Momencik, trwa przetwarzanie danych   loading-animation

#67087

przez (PW) ·
| Do ulubionych
Jestem samotną mamą/wdową/młodą wiekiem, nazbyt jak na taki status. Zostałam zaproszona na wesele. Ja + dziecko + osoba towarzysząca. Miło, bo pomyślane o wszystkim w razie czego.

Z jednej strony nie bardzo mi się chciało iść na to wesele z różnych względów, z drugiej pomyślałam o młodym zapraszającym u którego gości miało być z jego strony jakieś 15% wśród wszystkich zaproszonych, tak więc postanowiłam jednak zasilić szeregi gości ze strony pana młodego. Potwierdziłam więc swoją obecność, przekazując również informację, że liczyć nas dwoje nie troje.

Na tyle wcześnie otrzymałam zaproszenie, że trochę odłożyłam, na tyle późno że jeszcze troszkę pożyczyłam. Do koperty włożyłam 700 zł,. Koperta ta w której dostałam zaproszenie, tak więc opisana imieniem i nazwiskiem.

Po weselu pan młody się nie odzywa, mimo prób połączeń, ja już próbować nie będę, bo inną drogą usłyszałam, że dziad jestem.

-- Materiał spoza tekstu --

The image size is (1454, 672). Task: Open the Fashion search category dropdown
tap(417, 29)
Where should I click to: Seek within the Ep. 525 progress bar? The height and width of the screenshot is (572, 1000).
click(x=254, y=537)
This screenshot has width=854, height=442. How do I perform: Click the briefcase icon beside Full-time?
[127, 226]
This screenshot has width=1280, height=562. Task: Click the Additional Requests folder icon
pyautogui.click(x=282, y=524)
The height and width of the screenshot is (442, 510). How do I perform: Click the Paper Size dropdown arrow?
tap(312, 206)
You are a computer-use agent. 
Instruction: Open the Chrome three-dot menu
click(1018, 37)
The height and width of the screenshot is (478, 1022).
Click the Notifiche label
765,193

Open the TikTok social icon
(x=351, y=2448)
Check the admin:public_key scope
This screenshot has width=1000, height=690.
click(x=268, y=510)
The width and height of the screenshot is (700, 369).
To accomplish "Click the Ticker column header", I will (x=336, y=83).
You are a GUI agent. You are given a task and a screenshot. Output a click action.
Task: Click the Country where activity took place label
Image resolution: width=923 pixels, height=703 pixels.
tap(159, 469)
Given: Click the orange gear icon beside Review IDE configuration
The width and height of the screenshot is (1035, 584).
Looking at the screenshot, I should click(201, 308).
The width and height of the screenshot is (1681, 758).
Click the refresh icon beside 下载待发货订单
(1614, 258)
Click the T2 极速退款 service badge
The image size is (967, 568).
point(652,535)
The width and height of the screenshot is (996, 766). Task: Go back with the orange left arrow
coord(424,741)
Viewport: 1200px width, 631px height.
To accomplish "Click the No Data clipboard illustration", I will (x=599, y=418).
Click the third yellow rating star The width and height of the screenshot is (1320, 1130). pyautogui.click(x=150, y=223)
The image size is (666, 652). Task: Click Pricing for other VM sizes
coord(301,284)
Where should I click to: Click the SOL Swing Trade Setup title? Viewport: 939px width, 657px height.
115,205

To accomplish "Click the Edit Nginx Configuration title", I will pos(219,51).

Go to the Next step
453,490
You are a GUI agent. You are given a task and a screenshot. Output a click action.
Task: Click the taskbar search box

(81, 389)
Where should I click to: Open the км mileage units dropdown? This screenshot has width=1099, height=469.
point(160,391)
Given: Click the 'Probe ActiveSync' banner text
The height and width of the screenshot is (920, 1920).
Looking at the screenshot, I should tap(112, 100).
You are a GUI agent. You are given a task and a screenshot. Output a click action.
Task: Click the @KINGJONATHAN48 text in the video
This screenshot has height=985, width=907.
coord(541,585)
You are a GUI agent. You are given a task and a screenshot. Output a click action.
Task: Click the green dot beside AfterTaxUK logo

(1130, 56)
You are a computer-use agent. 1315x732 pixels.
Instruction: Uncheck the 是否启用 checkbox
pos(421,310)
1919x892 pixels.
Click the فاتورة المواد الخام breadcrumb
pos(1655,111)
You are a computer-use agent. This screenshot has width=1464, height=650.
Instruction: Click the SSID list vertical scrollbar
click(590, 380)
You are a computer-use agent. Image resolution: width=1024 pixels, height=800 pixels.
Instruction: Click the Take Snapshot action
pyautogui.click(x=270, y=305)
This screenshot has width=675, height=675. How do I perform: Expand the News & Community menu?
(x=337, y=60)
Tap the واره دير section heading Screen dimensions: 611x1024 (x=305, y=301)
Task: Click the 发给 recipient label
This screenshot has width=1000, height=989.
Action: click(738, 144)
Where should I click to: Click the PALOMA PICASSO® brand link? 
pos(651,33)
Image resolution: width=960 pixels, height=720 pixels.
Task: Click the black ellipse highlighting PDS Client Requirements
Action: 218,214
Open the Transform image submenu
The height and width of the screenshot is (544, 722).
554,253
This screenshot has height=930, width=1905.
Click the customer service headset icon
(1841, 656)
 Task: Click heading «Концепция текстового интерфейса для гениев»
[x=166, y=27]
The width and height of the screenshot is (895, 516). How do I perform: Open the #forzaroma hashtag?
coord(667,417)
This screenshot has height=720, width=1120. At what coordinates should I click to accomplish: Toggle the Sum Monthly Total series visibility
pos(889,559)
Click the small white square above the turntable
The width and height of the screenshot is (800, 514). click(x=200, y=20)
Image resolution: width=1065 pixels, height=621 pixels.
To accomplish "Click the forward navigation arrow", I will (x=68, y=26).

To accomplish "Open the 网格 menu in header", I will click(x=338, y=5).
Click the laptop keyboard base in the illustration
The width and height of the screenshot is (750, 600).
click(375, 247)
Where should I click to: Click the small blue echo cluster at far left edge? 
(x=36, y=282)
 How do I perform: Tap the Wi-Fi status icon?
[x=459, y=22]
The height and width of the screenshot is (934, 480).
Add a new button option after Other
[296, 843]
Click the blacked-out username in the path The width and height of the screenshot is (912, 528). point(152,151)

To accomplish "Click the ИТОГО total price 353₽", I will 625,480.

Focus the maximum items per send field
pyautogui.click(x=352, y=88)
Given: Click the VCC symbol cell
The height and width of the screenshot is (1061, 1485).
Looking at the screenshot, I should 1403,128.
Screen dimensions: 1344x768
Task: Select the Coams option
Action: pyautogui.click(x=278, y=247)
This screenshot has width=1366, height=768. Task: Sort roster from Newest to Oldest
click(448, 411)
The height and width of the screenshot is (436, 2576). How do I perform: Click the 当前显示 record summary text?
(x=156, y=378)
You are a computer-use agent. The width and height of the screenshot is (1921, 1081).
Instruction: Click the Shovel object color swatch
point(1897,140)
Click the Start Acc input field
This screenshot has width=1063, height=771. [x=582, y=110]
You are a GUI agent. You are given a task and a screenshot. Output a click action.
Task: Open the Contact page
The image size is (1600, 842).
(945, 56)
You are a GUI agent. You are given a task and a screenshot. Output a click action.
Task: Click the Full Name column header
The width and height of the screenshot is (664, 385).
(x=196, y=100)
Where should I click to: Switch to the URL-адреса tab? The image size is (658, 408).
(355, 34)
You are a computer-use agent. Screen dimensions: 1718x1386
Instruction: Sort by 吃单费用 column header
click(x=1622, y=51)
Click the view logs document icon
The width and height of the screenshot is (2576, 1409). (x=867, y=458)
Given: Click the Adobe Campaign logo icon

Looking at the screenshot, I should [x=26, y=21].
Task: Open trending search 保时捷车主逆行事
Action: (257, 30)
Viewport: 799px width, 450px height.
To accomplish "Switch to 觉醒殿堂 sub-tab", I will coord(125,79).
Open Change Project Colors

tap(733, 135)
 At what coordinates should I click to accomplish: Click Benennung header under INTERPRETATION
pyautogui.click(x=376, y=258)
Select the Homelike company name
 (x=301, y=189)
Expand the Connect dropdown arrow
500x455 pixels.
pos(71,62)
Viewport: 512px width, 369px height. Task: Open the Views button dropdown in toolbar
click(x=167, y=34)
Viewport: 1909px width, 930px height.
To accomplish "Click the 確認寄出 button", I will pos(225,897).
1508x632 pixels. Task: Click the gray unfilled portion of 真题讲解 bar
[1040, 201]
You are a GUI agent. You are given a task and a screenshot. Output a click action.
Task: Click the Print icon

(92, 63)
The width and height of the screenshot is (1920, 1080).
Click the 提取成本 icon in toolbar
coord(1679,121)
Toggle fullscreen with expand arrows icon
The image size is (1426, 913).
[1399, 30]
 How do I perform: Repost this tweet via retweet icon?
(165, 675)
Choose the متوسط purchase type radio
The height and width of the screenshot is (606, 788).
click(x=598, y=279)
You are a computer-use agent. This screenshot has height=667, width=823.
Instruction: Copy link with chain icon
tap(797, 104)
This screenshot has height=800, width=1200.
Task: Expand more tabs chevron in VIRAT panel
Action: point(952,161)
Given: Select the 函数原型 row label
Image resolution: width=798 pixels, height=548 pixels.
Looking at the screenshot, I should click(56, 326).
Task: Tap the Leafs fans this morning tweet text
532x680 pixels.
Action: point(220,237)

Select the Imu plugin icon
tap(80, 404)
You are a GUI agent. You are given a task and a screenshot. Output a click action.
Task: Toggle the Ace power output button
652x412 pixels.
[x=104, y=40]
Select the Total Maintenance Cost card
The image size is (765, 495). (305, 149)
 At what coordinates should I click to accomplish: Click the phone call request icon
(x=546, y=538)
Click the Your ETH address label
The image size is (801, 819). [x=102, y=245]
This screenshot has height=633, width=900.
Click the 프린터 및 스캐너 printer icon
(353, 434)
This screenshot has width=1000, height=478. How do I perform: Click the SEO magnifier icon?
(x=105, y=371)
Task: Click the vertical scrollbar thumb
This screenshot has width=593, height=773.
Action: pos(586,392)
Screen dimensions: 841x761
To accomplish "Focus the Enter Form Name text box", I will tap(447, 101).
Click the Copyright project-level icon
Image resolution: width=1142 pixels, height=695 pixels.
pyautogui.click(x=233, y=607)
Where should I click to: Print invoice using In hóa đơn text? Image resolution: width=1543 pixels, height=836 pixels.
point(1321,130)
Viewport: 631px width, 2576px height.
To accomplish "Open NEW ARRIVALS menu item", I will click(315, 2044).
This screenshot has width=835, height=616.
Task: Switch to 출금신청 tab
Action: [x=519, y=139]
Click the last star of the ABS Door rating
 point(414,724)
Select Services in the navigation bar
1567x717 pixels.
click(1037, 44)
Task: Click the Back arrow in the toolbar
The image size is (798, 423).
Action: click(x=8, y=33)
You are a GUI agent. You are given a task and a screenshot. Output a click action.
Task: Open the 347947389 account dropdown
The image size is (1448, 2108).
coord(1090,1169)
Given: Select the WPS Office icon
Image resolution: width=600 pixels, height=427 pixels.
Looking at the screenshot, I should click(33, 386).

Powiedzcie mi więc ile dać wypadało? Znajomi mówili, że taka kwota to aż nadto, bo podpytywałam wcześniej ile wypada dać, a tu proszę.

Nic tylko żałować, że znowu się na wakacje nie pojechało zamiast "dziadowania".

rodzinka

Skomentuj (53) Pobierz ten tekst w formie obrazka
Ocena: 449 (599)

Komentarze

Momencik, trwa ładowanie komentarzy   ładowanie…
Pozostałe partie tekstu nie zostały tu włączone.